> EXERCISE
Only the lines containing "label" belong in the answer; find them in the material below.

> EXTRACTED MATERIAL

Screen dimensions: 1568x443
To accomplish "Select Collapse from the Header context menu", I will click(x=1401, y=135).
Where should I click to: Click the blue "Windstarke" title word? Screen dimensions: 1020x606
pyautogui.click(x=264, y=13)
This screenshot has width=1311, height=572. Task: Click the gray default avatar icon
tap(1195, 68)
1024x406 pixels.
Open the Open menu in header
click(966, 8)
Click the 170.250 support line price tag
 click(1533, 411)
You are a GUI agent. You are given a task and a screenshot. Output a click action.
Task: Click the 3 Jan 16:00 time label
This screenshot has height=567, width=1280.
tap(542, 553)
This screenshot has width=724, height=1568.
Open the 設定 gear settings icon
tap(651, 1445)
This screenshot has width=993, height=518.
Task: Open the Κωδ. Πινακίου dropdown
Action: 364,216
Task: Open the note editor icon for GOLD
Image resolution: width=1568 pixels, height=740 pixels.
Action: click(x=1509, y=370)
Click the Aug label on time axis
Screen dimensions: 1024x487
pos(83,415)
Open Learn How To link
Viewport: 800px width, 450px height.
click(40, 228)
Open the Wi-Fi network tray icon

> TASK ANSWER
Task: Click the 3 Jan 16:00 time label
Click the Aug label on time axis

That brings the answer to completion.